## [TO DO]
Copy the records below exactly, from the line that contains "Click the INCOME GOAL subtitle" up to and including the line that contains "Action: [1201, 96]".

## [ENTRIES SHOWN]

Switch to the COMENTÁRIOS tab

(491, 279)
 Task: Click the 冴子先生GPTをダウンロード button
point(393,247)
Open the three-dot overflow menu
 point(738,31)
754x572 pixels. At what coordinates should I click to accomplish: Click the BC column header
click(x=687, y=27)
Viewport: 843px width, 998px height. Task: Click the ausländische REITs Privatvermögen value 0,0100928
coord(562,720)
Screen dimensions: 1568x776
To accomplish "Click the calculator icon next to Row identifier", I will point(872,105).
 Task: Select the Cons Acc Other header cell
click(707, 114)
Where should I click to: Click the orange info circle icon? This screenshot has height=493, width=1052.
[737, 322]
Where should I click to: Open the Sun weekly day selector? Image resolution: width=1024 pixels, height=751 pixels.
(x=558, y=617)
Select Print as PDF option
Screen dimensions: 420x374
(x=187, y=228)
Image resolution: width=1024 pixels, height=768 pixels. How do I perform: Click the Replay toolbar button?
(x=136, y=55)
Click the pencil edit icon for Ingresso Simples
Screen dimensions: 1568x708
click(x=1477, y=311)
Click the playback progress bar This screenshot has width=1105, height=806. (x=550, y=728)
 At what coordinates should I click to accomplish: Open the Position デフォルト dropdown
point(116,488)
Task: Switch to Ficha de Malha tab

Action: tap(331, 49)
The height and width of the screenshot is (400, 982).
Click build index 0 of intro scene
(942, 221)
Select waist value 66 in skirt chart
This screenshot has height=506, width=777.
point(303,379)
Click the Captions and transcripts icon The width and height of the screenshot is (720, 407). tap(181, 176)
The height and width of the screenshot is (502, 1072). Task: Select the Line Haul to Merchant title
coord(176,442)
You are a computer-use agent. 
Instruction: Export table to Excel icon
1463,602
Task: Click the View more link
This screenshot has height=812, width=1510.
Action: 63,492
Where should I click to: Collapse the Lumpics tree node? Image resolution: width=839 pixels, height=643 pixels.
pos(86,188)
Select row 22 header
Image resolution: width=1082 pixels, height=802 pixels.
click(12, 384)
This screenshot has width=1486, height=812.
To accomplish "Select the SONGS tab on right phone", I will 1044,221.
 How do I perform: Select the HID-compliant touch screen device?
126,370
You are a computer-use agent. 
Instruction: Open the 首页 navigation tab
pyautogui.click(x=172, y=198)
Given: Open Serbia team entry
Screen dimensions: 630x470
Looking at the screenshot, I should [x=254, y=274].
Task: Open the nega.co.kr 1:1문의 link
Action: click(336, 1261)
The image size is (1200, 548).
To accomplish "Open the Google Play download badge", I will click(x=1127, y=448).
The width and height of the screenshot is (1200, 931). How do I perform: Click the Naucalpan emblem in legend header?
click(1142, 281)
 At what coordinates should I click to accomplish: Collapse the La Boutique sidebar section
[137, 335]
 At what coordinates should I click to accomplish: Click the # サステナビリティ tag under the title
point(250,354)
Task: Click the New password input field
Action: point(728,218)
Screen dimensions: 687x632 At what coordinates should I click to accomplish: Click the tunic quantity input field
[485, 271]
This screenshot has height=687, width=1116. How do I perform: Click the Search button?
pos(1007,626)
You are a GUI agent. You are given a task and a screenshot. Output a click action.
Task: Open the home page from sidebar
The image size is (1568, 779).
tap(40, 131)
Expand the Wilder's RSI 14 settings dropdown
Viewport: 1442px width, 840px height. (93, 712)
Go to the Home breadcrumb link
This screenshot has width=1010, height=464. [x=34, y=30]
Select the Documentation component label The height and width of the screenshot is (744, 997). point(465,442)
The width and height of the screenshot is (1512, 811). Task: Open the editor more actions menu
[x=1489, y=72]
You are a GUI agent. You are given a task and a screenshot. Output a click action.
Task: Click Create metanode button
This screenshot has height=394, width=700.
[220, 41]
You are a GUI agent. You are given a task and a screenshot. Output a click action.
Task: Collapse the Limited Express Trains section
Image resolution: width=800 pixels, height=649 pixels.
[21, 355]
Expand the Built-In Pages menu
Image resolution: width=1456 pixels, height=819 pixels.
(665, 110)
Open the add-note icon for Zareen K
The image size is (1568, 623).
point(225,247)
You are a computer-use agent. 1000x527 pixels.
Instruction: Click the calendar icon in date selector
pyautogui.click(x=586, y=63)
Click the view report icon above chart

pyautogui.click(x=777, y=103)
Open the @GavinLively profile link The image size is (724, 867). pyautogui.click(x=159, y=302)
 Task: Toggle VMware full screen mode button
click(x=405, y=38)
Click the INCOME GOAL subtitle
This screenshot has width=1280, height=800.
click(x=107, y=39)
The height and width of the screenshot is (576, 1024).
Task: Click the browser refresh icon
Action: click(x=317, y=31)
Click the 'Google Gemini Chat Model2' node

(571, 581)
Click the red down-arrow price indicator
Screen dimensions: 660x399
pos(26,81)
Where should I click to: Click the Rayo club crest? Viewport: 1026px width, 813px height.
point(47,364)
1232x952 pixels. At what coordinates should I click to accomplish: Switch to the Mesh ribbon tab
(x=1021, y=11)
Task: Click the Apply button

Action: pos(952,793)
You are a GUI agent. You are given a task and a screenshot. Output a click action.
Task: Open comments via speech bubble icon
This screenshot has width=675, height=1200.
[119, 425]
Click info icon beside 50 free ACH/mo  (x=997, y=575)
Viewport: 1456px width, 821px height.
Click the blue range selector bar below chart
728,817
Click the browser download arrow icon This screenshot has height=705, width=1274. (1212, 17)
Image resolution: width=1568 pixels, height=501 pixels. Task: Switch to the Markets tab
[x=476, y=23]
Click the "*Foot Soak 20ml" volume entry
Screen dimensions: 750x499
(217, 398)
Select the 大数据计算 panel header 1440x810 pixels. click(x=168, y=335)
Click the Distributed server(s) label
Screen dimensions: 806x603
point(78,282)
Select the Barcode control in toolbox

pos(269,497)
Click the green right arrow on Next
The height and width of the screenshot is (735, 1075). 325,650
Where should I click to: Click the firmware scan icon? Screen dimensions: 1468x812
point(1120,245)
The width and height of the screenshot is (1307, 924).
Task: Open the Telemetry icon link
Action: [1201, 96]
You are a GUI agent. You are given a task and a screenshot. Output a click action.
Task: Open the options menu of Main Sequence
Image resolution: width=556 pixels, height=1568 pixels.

## [ANSWER TO THIS TASK]
Click the INCOME GOAL subtitle
This screenshot has width=1280, height=800.
click(x=107, y=39)
The height and width of the screenshot is (576, 1024).
Task: Click the browser refresh icon
Action: click(x=317, y=31)
Click the 'Google Gemini Chat Model2' node

(571, 581)
Click the red down-arrow price indicator
Screen dimensions: 660x399
pos(26,81)
Where should I click to: Click the Rayo club crest? Viewport: 1026px width, 813px height.
point(47,364)
1232x952 pixels. At what coordinates should I click to accomplish: Switch to the Mesh ribbon tab
(x=1021, y=11)
Task: Click the Apply button

Action: pos(952,793)
You are a GUI agent. You are given a task and a screenshot. Output a click action.
Task: Open comments via speech bubble icon
This screenshot has width=675, height=1200.
[119, 425]
Click info icon beside 50 free ACH/mo  (x=997, y=575)
Viewport: 1456px width, 821px height.
Click the blue range selector bar below chart
728,817
Click the browser download arrow icon This screenshot has height=705, width=1274. (1212, 17)
Image resolution: width=1568 pixels, height=501 pixels. Task: Switch to the Markets tab
[x=476, y=23]
Click the "*Foot Soak 20ml" volume entry
Screen dimensions: 750x499
(217, 398)
Select the 大数据计算 panel header 1440x810 pixels. click(x=168, y=335)
Click the Distributed server(s) label
Screen dimensions: 806x603
point(78,282)
Select the Barcode control in toolbox

pos(269,497)
Click the green right arrow on Next
The height and width of the screenshot is (735, 1075). 325,650
Where should I click to: Click the firmware scan icon? Screen dimensions: 1468x812
point(1120,245)
The width and height of the screenshot is (1307, 924).
Task: Open the Telemetry icon link
Action: [1201, 96]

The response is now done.